DIBANET focuses on the conversion, by non-biological means, of the lignocellulosic biomass residues and wastes of Europe and Latin America to platform chemicals, such as levulinic acid and furfural, and biofuels. More specifically, DIBANET is advancing the art in the production of ethyl-levulinate from organic wastes and residues. Ethyl levulinate (EL) is a novel diesel miscible biofuel (DMB) produced by esterifying ethanol with levulinic acid.
Petrobras will help in evaluating the commercial potential of the technologies developed in the project. These include a patented pretreatment process that allows for the highly efficient separation and recovery of lignin, cellulose, and hemicellulose from biomass, as well as advanced methods of hydrolysis that allow for high yields of levulinic acid, furfural, and co-products to be obtained from lignocellulosic feedstocks.
Petrobras has shown increasing interest in recent years in the production of sustainable biofuels. The company, which has been collaborating with Prof. Victor Teixeira da Silva, a researcher at DIBANET partner, Federal University of Rio de Janeiro (UFRJ), for some time, became interested in the DIBANET project during the Summer School and Networking Event, organized by Prof. Teixeira for the project, in Rio de Janeiro in 2010.
The addition of Petrobras to the DIBANET consortium is a significant event and a great reflection of the progress that has been achieved. Petrobras will be of immense help in allowing us to determine the most appropriate ways to advance towards the implementation of the advanced processes that we have developed over the past three years.—DIBANET project leader Prof. Michael Hayes, Carbolea Biomass Research Group
DIBANET’s work program was broken down into six Work Packages (WP): one consortium management, four technical research and technology development (RTD), and one dissemination and exploitation. The four RTD packages are:
- WP2: Feedstocks for Diesel Miscible Biofuel Production.

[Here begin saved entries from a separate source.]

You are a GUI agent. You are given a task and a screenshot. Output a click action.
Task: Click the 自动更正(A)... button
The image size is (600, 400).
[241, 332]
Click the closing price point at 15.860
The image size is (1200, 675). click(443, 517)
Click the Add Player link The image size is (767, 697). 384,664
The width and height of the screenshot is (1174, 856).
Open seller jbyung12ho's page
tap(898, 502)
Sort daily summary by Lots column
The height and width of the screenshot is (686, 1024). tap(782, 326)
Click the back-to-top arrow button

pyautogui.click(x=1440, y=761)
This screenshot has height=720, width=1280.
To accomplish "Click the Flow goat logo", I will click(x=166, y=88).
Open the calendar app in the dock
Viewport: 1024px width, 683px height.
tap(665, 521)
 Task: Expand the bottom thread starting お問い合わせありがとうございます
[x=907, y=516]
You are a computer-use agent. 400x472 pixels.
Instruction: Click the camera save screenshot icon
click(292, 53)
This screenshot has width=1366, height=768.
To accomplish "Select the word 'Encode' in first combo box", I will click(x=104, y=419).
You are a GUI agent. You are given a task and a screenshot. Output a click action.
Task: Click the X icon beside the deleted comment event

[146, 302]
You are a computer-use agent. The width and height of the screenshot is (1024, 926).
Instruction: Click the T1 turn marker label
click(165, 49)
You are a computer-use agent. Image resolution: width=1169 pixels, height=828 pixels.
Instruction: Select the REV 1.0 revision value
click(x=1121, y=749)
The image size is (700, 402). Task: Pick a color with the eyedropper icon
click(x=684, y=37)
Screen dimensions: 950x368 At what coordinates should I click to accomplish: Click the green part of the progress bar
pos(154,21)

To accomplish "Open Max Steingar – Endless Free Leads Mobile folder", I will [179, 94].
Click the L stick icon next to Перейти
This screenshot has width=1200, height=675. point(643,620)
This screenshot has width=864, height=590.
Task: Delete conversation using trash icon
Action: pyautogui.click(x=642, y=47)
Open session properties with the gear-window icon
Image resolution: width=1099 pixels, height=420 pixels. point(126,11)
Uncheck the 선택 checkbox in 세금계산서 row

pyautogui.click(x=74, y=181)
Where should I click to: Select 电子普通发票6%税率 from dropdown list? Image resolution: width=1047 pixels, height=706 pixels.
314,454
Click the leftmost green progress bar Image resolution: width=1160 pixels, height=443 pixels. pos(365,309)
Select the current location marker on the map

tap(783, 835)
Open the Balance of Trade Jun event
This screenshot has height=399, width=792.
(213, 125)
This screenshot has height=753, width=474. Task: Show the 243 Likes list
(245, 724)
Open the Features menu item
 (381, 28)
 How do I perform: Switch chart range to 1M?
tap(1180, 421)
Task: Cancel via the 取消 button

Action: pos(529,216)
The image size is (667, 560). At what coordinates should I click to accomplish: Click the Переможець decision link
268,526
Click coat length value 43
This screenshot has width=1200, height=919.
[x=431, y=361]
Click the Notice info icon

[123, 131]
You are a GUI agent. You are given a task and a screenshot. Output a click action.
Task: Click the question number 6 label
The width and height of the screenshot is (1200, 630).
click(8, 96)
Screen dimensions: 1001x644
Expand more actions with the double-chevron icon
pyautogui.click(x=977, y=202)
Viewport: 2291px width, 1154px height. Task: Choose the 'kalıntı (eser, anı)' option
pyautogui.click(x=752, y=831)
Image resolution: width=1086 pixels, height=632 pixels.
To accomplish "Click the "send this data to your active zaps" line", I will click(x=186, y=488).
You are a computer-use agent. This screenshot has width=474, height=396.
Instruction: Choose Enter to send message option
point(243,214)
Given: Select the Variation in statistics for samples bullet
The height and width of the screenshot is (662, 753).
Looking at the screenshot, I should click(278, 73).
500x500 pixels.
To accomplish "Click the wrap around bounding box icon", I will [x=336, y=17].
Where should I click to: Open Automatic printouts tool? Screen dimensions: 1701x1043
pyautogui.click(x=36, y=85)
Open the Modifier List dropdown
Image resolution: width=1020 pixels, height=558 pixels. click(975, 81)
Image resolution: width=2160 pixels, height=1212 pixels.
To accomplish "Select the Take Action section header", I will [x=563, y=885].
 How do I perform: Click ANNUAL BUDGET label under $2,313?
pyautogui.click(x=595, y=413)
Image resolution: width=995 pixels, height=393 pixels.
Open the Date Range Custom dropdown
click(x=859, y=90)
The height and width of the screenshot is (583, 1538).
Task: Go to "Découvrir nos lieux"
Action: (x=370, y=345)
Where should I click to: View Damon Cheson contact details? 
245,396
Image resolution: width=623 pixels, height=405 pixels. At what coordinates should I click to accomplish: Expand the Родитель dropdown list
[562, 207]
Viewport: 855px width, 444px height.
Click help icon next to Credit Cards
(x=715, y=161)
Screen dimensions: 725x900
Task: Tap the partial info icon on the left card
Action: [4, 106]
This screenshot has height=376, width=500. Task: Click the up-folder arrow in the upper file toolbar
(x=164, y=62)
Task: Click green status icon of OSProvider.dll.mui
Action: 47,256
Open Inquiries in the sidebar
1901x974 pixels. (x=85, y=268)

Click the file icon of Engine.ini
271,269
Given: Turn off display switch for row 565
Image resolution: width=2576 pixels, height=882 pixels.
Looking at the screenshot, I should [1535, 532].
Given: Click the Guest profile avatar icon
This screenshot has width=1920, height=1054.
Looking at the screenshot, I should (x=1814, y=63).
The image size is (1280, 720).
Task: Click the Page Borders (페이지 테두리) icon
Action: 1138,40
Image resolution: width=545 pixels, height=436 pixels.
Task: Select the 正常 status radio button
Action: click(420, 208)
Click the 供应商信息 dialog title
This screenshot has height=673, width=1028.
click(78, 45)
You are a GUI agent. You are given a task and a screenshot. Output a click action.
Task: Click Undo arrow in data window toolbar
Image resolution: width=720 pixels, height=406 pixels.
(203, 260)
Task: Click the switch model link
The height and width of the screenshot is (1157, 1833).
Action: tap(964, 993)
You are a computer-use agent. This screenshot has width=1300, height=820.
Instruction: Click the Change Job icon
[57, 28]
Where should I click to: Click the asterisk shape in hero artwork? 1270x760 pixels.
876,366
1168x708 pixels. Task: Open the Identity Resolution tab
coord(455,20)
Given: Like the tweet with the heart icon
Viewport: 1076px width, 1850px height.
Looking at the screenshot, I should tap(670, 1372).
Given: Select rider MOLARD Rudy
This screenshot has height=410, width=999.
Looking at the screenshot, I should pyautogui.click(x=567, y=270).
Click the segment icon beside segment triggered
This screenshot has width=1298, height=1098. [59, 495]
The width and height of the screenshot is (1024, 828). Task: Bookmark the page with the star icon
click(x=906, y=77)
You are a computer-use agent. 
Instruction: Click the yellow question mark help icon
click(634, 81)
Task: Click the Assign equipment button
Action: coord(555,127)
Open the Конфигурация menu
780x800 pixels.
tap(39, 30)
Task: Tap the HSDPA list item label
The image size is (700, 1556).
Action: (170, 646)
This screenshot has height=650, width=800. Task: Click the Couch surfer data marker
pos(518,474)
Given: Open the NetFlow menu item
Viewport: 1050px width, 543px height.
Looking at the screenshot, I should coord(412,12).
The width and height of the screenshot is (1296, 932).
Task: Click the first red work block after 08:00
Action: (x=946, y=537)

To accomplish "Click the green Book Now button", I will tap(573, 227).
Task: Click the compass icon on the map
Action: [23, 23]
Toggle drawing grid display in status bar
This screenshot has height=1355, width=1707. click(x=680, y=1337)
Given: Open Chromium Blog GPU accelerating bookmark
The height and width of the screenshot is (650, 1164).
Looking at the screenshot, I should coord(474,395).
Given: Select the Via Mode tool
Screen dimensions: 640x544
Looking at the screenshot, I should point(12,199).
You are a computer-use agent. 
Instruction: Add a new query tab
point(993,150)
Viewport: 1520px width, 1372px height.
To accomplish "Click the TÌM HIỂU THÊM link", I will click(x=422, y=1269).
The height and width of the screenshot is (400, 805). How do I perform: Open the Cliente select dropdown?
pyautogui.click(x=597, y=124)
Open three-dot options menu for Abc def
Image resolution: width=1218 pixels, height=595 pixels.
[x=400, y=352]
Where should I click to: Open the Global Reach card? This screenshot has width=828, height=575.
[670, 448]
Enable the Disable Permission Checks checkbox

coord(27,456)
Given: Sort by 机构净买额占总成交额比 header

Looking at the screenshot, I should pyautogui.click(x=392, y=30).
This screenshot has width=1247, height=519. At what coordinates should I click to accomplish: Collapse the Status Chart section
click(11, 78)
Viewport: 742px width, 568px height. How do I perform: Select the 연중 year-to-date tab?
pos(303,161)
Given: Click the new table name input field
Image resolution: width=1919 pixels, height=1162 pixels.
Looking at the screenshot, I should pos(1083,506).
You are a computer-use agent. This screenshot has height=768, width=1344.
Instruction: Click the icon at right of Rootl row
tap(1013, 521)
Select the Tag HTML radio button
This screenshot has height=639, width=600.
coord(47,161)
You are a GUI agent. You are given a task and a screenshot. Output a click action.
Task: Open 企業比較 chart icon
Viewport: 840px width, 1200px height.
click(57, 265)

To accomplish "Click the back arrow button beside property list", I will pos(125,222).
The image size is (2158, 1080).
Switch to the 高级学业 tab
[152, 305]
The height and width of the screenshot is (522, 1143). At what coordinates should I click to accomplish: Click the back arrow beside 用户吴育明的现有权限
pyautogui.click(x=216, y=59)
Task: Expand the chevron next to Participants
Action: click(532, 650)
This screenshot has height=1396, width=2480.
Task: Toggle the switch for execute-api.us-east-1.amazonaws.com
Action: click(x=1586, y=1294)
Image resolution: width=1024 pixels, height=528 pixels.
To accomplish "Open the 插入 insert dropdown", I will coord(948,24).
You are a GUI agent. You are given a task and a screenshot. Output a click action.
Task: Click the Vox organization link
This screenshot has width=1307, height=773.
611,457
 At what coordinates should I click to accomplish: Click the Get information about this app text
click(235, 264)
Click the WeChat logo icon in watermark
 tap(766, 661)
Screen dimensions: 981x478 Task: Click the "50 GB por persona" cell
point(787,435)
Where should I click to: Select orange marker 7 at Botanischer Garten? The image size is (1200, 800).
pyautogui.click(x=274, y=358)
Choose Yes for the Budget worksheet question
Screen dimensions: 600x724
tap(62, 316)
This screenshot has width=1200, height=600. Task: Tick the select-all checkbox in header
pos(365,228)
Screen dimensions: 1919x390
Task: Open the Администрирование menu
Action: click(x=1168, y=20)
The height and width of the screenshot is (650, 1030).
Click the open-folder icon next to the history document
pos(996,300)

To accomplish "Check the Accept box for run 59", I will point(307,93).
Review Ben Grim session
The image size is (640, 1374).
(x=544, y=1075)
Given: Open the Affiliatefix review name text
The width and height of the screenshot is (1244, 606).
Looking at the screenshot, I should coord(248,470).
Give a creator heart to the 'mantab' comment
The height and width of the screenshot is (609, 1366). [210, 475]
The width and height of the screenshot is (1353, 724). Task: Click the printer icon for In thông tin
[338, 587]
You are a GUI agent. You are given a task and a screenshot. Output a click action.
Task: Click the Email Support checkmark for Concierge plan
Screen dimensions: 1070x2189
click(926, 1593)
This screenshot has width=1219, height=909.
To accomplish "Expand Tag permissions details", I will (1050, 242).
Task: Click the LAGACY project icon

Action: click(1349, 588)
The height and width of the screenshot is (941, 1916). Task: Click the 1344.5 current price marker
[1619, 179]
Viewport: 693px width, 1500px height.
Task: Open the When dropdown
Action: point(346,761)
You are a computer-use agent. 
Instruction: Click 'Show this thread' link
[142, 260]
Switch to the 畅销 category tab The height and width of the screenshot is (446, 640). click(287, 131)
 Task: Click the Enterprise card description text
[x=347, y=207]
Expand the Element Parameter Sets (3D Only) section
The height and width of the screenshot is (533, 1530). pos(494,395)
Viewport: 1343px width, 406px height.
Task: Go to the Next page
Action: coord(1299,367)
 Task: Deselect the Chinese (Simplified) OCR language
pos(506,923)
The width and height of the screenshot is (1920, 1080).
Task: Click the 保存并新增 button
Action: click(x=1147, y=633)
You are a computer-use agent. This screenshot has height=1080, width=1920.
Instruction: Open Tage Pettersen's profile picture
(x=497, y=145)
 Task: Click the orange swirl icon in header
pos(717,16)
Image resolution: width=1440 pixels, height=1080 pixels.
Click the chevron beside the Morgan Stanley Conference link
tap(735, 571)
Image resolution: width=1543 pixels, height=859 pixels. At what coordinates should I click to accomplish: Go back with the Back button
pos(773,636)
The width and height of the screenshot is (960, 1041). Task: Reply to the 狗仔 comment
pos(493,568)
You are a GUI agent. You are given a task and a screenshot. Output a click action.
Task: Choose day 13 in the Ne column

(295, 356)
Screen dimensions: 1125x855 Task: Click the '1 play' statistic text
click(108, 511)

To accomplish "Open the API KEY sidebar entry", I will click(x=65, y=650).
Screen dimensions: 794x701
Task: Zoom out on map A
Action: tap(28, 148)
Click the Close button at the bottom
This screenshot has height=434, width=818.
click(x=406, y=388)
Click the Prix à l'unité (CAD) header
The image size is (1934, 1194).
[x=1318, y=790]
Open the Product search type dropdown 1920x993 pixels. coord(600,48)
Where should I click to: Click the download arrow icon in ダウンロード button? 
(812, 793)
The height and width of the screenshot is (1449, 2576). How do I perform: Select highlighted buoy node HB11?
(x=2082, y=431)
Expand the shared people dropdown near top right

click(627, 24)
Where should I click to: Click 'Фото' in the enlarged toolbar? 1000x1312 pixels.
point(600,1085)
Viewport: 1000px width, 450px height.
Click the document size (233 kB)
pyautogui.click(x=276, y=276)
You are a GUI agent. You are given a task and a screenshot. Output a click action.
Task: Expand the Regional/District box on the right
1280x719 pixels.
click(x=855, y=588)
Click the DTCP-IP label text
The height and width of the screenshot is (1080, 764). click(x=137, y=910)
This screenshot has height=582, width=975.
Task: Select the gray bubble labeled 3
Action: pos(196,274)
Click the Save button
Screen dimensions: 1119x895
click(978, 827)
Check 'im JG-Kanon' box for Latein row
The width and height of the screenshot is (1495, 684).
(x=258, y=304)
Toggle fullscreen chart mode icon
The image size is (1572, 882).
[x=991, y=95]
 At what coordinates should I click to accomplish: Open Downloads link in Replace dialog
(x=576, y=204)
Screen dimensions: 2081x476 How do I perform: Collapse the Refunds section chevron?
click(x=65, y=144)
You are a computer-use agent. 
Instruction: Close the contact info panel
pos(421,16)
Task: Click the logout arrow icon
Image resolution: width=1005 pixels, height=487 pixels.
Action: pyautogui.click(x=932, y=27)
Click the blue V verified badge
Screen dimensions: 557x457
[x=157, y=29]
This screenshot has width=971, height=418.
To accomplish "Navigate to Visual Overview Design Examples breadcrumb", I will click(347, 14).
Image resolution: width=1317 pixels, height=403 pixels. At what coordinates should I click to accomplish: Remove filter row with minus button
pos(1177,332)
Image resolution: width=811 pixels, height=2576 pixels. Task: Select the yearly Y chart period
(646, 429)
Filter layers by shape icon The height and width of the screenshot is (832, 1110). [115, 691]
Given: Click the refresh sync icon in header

- WP3: Biorefining Reactor and Process Development.
- WP4: DMBs via the Pyrolysis and Upgrading of Biorefining Residues.
- WP5: Assessment of DMBs and Their Potential.
In October 2012, DIBANET published a report with analysis of DMBs produced. Among the significant achievements highlighted in the report were:
Samples of Ethyl Levulinate (EL) received in June 2012 from the University of Rio de Janeiro (UFRJ) had lower water content than previous samples received. The lower content of water in the samples allowed for the preparing of blended diesel fuels that comply with the requirements of the EN 590 specification.
Blends were prepared using 5% of Ethyl Levulinate (EL) in diesel and biodiesel. YPF confirmed the blend had a reduction of two points in cetane number. It was found necessary to add 500ppm of additive to compensate for the reduction in cetane number.
Most of the parameters of the blend meet the EN590 specification. The addition of EL within the blend showed an improved performance in lubricity.
The project has also published a report on the catalysts for the catalytic pyrolysis process of acid hydrolysis residues (AHR). This process focuses on the production of an upgraded bio-oil that could be used as diesel or diesel miscible biofuel and it is an upgrading process of AHR.
The DIBANET Chemical Database provides information on the lignocellulosic, elemental and moisture contents of selected energy crops (e.g. Miscanthus), agricultural residues (e. g. from sugarcane, coffee, banana and coconut) and wastes of Europe and Latin America as well as on their predicted yields from biorefining technologies.